According to the company, Cisco products support more than 30,000 contact centre customers and more than 3 million contact centre agents around the world. Vasili Triant, VP and GM of Cisco Contact Centre solutions mentioned in a blog recently that the acquisition will augment Cisco’s contact centre portfolio with advanced analytics, journey mapping and sophisticated survey capabilities whether their customers are using Webex Contact Centre in the cloud or their hosted and on-premises solutions.
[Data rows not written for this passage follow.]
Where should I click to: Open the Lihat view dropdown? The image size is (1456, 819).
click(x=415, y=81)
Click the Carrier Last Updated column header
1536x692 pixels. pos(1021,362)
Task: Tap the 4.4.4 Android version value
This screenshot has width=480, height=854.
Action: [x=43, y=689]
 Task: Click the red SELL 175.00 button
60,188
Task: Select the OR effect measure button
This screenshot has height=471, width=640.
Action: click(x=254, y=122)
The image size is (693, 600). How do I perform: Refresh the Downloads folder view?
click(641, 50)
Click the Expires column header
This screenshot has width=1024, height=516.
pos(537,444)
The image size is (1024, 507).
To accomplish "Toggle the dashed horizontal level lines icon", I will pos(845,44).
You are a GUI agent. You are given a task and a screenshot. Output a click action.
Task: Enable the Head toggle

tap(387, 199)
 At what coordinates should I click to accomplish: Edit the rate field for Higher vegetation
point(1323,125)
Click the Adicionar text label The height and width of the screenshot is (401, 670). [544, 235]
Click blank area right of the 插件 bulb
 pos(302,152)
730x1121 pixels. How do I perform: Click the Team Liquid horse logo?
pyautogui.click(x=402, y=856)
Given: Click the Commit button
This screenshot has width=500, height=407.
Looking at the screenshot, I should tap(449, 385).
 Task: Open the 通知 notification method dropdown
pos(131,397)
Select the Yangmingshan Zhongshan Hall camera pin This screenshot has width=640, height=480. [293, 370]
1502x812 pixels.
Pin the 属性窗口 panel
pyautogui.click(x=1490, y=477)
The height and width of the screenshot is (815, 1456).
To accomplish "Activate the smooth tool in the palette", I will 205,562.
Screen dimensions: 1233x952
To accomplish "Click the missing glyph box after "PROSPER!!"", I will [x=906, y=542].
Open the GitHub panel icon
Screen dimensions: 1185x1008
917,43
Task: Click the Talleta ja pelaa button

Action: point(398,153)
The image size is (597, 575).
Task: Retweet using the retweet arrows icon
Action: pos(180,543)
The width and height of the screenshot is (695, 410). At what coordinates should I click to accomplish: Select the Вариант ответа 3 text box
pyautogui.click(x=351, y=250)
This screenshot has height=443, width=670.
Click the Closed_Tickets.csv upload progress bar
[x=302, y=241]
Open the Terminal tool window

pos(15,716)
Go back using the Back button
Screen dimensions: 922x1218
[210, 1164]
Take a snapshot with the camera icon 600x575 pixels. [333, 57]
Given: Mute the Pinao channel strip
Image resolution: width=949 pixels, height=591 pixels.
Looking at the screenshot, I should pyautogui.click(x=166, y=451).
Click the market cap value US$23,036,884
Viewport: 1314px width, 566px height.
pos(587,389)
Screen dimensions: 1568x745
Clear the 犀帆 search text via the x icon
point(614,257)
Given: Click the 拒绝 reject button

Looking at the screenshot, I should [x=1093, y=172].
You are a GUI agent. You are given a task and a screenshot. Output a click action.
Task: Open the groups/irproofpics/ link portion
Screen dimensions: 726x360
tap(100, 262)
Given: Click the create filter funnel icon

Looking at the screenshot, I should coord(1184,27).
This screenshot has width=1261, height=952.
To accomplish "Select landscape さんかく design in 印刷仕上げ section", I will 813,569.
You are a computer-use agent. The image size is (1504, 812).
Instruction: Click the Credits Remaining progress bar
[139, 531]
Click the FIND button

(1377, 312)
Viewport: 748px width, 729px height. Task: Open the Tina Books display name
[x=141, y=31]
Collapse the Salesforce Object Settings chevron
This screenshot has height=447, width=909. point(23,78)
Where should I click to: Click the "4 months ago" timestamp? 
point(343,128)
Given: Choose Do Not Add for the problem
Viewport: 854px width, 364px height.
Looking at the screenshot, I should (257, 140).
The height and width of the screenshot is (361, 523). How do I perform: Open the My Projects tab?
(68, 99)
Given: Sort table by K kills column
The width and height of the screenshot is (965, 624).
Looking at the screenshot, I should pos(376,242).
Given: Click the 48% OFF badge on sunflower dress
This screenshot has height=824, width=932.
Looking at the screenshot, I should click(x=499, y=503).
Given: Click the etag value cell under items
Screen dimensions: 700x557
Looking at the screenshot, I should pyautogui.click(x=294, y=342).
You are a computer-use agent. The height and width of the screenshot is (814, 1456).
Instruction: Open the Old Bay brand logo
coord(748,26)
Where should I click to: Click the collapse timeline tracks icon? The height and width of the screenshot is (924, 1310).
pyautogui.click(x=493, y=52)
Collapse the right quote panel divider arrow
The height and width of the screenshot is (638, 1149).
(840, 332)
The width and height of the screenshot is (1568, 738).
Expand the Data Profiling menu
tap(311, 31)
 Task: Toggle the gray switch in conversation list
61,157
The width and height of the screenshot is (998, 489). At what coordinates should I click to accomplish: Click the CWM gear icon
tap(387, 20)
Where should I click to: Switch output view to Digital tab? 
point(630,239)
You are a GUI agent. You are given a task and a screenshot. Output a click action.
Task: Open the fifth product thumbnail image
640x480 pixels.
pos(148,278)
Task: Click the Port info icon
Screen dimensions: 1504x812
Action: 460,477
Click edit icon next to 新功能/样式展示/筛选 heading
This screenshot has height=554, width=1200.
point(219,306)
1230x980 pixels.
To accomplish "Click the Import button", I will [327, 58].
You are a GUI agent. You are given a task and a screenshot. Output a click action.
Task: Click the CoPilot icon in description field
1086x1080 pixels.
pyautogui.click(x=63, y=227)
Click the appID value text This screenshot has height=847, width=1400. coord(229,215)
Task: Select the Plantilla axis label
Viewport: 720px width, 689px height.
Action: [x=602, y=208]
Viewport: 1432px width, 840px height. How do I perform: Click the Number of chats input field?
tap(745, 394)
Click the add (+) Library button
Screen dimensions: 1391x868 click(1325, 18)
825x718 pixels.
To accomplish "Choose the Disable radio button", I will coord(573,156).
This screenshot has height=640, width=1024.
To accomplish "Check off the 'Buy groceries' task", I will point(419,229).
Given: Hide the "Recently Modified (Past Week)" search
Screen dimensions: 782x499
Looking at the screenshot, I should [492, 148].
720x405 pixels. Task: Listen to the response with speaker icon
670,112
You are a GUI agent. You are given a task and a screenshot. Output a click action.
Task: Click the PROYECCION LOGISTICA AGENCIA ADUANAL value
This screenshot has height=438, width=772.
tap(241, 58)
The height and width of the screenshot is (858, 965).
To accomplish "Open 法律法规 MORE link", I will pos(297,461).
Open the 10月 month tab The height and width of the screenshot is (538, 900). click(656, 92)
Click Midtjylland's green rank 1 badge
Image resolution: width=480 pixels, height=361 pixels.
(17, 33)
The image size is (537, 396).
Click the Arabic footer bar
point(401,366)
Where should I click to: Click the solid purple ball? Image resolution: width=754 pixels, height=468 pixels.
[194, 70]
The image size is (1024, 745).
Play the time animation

The market for predictive analytics and customer analytics in the contact centre and across the CX segment will be big and we are at the beginning of a new era of organisations using data as the platform to deliver a new way of engaging with customers. CloudCherry offers a CX management platform that uses predictive analytics to derive insights for contact centre agents.  The market for deep analytics is becoming an important area of investment for organisations as a way to decrease customer frustration. It is by applying analytics before, during and after the call that will allow contact centres to deliver a personalised CX as was mentioned in my last blog. This is the reason why a data-driven culture will be key to driving rich outcomes for the contact centre. Contact centres will have to lead with analytics so that every experience across every single touchpoint the customer has with the brand is analysed and observed in real-time. We will see many contact centre vendors and players in the CRM space acquire companies with capabilities like what CloudCherry offers.